*WHAT IS BEING ASKED*. When a line of the entries contains "checkmark", please list that line.

=== PROVIDED DATA ===

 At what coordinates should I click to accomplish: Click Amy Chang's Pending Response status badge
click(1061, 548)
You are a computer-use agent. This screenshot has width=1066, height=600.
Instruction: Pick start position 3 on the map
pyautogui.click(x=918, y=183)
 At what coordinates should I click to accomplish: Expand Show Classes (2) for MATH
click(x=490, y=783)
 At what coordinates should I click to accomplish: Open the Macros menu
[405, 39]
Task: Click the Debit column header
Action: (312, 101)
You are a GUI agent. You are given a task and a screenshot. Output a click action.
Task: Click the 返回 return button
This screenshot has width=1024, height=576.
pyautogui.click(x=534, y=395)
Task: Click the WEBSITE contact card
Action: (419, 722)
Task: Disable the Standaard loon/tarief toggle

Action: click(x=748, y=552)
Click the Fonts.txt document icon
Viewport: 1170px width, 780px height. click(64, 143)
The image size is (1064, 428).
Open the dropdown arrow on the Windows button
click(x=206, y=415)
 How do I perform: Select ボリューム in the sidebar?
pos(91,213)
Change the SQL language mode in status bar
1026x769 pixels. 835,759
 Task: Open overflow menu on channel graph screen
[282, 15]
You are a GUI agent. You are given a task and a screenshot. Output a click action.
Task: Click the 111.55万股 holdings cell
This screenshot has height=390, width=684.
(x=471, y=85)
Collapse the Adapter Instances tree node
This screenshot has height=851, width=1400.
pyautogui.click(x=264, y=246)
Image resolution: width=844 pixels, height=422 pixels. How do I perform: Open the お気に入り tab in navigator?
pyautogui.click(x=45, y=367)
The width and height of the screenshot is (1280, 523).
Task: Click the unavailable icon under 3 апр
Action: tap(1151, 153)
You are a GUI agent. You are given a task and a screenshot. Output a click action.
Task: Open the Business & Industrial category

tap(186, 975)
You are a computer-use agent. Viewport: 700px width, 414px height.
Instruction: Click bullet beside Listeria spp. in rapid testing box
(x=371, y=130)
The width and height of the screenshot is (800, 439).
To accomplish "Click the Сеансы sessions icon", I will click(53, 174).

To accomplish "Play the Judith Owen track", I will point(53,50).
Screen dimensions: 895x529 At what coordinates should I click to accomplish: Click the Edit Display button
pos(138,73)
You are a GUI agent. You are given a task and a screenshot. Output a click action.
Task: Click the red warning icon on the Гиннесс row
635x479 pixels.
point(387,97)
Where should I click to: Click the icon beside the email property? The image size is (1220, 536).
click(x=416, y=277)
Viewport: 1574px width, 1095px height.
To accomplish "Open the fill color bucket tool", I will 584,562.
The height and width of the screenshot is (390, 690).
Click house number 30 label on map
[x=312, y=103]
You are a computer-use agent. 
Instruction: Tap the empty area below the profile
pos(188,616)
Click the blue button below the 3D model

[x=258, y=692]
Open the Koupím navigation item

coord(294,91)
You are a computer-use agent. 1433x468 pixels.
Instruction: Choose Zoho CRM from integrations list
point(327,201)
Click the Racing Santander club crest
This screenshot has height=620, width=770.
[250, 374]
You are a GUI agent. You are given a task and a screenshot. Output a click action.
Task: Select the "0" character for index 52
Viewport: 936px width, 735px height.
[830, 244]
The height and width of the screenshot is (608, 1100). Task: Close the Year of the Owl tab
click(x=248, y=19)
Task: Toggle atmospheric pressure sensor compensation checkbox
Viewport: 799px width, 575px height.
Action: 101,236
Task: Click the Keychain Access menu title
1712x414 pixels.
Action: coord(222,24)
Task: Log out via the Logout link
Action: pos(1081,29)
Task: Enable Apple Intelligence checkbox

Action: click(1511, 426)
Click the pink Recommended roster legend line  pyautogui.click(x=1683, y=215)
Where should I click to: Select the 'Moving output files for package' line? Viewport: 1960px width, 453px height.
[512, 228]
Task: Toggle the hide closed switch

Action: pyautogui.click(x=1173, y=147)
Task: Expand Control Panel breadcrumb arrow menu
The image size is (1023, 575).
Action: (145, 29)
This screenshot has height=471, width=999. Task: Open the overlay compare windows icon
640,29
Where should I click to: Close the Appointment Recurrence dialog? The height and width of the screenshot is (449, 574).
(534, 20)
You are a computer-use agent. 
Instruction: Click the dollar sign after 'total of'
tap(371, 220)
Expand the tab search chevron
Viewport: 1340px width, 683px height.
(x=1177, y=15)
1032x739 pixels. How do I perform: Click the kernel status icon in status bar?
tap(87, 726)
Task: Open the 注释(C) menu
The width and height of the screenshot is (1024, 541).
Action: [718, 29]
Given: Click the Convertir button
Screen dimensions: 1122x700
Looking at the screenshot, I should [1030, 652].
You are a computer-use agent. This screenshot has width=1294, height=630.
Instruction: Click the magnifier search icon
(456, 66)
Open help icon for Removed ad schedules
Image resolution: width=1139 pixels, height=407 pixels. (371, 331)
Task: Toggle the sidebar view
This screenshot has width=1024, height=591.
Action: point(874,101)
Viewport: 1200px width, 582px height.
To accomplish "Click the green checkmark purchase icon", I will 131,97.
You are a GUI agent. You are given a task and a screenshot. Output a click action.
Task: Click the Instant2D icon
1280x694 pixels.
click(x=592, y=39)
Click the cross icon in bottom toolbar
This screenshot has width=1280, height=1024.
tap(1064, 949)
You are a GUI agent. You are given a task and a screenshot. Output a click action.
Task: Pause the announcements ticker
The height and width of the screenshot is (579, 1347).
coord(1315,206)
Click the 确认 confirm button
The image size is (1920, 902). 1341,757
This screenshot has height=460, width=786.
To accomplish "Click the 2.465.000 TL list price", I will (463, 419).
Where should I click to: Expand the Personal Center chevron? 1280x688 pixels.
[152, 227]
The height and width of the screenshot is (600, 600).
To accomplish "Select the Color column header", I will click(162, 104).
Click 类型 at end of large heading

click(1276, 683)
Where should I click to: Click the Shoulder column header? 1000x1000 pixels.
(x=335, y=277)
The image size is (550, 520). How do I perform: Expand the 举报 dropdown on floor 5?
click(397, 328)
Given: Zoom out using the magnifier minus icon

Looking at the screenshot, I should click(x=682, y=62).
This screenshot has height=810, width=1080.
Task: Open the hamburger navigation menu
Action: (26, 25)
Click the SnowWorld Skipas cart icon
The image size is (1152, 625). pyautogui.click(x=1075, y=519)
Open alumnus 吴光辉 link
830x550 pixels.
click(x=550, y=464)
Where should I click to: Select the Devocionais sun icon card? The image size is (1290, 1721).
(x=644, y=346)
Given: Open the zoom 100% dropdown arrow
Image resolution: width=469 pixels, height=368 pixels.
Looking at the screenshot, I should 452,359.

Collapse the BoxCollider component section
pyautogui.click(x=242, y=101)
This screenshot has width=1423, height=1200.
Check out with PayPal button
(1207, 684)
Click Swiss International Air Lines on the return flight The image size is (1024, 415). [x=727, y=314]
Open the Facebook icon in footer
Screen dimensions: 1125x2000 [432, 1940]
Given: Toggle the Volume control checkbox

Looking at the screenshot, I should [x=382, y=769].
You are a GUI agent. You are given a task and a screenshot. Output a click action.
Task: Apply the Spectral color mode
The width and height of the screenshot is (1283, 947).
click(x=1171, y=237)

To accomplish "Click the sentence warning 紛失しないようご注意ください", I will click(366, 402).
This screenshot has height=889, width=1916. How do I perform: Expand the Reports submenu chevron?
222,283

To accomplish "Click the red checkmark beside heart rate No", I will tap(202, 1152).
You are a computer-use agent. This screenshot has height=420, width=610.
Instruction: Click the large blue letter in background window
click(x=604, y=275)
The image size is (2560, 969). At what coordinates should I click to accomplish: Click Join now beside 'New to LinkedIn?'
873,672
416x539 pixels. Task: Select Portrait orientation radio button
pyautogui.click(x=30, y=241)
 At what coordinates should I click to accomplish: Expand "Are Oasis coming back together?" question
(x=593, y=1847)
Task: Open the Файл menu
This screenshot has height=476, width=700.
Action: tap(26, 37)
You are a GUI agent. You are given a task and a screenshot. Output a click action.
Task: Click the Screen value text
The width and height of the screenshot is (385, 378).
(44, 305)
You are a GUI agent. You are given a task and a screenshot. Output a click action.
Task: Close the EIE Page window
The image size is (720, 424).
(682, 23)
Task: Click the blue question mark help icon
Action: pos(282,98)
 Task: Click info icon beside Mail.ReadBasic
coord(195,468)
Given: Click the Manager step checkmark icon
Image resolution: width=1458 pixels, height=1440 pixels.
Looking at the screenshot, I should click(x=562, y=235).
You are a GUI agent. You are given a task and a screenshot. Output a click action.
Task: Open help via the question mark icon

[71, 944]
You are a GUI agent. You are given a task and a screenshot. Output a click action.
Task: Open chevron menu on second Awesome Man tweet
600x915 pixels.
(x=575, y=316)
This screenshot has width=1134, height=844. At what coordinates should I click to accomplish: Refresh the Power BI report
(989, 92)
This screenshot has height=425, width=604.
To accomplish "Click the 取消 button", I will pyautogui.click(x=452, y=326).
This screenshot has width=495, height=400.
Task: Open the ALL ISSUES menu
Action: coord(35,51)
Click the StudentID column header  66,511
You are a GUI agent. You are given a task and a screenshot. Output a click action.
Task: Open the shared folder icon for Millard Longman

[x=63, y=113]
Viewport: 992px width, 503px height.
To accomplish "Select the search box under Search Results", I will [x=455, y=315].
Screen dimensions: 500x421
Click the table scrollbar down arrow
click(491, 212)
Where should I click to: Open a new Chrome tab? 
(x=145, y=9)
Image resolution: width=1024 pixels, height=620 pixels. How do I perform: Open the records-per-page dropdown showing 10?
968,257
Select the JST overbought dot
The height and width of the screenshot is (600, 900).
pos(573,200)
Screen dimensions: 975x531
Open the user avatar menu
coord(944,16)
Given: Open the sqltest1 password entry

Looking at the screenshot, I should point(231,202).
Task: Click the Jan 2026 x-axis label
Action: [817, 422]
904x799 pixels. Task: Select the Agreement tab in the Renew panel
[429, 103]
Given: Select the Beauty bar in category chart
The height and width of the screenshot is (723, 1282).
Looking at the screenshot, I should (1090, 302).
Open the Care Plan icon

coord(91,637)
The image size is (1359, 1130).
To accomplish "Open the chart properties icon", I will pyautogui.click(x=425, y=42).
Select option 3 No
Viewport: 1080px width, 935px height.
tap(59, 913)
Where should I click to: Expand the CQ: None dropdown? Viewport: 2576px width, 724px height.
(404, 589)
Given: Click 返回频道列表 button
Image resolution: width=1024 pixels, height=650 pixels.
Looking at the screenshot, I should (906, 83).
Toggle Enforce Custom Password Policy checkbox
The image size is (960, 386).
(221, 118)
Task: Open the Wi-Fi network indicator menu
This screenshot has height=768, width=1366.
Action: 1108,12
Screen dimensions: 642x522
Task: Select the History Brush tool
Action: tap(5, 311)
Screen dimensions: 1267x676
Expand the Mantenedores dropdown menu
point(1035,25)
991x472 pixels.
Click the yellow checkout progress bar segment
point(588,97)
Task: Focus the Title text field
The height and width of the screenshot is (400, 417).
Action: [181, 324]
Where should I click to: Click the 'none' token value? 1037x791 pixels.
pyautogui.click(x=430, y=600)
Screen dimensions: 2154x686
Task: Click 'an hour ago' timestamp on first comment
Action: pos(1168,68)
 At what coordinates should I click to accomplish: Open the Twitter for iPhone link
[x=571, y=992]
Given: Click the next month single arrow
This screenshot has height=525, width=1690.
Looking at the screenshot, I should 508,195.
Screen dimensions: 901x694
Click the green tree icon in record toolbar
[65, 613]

===

*ANSWER BOX*.
To accomplish "Click the green checkmark purchase icon", I will 131,97.
To accomplish "Click the red checkmark beside heart rate No", I will tap(202, 1152).
Given: Click the Manager step checkmark icon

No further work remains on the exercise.